Studies on the ecology of the yellow stem borer, Scirpophaga incertulas (Walker) (Pyralidae), in deepwater rice in Bangladesh uri icon

abstract

  • The yellow stem borer, Scirpophaga incertulas (Walker), emerged as the dominant pest of deepwater rice in an intensive 4-year ecological study in two farmers' fields in central Bangladesh. There were six annual broods. In brood 1 developing in transplanted dry season rice and brood 2 migrating to preflooded deepwater rice, the population density and level of stem damage were low. Borer populations built up in broods 3, 4 and 5 in flooded deepwater rice to reach densities of 16-52 immatures m-2, which damaged 33-80% of the stems. Borer populations declined in brood 6 at the end of the deepwater rice season, the larvae entering diapause in the field stubbles.
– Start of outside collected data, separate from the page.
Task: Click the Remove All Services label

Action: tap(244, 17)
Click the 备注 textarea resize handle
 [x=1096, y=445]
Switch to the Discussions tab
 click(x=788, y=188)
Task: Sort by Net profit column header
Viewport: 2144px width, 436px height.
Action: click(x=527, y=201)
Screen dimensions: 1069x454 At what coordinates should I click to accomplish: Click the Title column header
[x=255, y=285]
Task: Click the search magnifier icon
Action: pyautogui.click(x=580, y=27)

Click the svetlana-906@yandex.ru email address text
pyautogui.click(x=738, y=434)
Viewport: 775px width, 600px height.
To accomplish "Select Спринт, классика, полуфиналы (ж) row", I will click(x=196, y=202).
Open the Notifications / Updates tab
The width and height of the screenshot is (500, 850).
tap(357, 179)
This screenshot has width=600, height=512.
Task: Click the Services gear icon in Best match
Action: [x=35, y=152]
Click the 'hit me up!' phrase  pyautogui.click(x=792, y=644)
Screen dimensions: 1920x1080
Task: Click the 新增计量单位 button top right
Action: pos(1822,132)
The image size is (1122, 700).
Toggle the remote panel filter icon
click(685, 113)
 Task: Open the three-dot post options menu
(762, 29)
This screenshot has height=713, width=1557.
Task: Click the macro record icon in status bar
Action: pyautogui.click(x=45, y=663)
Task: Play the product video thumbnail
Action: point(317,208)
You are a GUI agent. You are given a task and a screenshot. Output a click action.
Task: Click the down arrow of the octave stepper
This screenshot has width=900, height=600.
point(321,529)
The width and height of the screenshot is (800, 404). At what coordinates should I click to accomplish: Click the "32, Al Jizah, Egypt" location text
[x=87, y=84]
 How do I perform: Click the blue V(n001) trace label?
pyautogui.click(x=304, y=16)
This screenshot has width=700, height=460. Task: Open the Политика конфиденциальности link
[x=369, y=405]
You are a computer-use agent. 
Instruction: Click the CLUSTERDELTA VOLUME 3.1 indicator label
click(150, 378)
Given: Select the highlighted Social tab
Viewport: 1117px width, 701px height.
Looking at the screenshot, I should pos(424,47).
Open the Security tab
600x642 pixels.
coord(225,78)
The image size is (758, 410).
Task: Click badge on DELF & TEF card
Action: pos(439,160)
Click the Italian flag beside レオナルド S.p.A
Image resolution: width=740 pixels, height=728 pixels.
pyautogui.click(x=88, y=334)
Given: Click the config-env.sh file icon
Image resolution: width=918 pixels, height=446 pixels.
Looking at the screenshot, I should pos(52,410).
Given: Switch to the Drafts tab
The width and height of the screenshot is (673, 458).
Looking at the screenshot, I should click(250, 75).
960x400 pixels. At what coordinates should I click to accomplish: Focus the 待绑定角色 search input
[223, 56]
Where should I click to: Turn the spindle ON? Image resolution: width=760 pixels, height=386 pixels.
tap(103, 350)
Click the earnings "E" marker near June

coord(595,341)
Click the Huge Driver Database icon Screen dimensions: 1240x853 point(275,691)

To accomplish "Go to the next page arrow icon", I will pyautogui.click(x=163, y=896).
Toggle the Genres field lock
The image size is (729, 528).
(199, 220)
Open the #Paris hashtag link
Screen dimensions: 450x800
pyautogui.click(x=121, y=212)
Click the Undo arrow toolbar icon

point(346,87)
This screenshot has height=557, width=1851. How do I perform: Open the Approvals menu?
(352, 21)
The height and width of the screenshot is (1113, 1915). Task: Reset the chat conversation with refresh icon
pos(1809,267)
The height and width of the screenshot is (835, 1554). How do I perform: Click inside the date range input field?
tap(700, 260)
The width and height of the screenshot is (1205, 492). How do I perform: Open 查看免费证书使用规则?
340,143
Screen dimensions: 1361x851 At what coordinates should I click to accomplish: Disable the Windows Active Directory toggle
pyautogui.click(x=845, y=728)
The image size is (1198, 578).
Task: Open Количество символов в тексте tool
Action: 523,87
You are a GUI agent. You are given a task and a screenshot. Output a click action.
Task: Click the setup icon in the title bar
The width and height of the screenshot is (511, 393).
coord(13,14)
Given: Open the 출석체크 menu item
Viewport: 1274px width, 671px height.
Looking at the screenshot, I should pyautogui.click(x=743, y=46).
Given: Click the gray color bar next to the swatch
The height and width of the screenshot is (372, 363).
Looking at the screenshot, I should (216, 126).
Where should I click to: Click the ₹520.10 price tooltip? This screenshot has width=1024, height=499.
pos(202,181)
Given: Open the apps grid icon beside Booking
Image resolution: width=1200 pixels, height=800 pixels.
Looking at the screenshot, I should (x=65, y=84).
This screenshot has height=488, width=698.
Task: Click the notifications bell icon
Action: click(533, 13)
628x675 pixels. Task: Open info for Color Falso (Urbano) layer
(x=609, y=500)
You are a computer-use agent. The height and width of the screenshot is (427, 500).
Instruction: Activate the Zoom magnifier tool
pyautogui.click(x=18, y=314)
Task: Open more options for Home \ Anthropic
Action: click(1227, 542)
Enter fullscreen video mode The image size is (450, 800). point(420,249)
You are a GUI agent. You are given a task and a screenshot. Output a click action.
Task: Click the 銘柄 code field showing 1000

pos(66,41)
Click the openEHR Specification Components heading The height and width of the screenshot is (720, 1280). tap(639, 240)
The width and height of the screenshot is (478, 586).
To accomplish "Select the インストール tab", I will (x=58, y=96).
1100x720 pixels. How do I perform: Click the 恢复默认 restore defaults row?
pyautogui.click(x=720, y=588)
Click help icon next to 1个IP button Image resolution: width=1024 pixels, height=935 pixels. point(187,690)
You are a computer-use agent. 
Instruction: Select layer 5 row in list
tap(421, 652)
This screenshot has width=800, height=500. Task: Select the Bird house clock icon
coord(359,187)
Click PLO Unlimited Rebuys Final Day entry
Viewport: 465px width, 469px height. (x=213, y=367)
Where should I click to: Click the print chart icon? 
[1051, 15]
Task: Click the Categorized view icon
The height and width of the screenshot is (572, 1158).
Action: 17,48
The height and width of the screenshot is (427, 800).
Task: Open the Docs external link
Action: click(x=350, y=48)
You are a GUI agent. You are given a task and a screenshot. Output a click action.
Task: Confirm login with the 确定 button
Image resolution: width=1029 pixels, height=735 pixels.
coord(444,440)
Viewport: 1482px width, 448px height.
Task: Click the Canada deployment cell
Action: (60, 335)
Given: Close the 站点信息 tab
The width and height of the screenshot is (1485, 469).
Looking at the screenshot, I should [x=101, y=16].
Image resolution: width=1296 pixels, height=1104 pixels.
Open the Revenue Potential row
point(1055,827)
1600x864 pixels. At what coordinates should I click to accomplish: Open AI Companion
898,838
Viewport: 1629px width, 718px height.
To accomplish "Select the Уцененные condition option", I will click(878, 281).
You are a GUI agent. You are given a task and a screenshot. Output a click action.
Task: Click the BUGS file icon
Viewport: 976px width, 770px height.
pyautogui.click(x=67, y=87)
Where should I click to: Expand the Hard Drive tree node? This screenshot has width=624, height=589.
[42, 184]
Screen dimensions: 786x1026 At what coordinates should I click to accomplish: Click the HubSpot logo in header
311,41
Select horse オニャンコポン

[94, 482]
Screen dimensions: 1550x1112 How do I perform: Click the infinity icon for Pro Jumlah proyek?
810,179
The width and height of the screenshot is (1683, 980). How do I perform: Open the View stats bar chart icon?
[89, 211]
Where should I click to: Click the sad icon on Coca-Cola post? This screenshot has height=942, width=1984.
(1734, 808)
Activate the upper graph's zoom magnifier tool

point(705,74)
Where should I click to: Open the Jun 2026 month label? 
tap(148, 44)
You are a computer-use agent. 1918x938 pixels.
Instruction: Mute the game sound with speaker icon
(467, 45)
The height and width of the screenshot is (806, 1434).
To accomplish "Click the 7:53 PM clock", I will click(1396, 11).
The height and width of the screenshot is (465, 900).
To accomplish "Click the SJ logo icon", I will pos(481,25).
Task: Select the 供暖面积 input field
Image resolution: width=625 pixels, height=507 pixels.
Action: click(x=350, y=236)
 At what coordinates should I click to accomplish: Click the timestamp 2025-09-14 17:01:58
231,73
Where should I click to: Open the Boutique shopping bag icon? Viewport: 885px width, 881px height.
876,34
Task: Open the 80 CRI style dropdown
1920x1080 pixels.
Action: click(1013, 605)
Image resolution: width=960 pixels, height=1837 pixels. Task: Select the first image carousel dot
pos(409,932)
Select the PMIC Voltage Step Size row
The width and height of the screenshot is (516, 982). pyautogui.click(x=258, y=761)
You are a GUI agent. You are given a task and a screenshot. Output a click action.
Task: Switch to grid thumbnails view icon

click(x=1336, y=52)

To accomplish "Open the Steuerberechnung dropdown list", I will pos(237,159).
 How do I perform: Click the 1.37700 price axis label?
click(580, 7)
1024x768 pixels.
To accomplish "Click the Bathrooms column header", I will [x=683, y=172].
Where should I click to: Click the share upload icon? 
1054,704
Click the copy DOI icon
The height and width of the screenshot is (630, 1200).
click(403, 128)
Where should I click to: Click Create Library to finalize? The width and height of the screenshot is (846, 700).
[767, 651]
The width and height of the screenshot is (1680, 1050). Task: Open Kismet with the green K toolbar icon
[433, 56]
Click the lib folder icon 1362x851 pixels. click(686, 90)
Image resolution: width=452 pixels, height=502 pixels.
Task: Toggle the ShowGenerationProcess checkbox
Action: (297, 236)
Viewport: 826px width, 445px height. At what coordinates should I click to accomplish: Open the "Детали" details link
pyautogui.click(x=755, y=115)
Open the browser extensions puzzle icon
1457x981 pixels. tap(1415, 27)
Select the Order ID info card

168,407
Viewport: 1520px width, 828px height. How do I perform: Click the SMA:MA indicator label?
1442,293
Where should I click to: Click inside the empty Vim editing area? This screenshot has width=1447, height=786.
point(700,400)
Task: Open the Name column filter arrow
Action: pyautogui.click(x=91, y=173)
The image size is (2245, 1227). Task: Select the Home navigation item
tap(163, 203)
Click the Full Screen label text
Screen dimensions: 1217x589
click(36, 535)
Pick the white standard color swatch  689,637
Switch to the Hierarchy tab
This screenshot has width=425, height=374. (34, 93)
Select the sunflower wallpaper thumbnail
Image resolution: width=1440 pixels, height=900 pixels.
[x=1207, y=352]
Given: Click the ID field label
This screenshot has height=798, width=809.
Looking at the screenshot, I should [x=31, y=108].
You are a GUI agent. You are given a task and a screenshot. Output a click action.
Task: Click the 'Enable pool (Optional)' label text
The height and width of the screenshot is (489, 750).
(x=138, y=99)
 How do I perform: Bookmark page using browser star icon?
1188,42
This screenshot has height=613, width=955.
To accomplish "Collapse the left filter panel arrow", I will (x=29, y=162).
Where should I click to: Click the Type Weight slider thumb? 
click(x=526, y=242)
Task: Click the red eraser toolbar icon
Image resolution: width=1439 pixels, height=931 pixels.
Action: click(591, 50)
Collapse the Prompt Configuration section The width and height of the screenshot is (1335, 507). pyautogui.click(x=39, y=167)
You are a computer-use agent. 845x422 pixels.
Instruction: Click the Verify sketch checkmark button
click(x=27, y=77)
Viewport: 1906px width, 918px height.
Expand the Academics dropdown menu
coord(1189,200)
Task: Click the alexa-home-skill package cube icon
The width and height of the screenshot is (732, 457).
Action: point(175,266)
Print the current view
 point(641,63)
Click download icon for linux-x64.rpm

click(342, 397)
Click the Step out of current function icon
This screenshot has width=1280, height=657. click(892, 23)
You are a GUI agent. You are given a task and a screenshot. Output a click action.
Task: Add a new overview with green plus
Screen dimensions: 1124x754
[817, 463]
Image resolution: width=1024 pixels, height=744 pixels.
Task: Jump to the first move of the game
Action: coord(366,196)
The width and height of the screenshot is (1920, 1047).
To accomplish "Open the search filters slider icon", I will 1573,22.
The major factors regulating the populations were as follows: the incidence of weather extremes (temperatures > 34-degrees-C with relative humidity <70%) before flooding which are lethal to eggs and first instars; the presence of succulent, elongating stems which are favourable for larval penetration and development; the occurrence of rapid water rises (6-8 cm day-1) which drown the immature stages; the activity of natural enemies, particularly the complex of egg parasitoids, and spider and orthopteran predators; and the harvesting and threshing operations which kill many diapausing larvae in the stems. An early season population outbreak in 1977 was associated with exceptionally mild, wet weather; the highest population density and level of stem damage followed a late surge of flooding in 1980 that produced a second flush in elongating stems. The ecological studies revealed two occasions during the season when control measures might be feasible.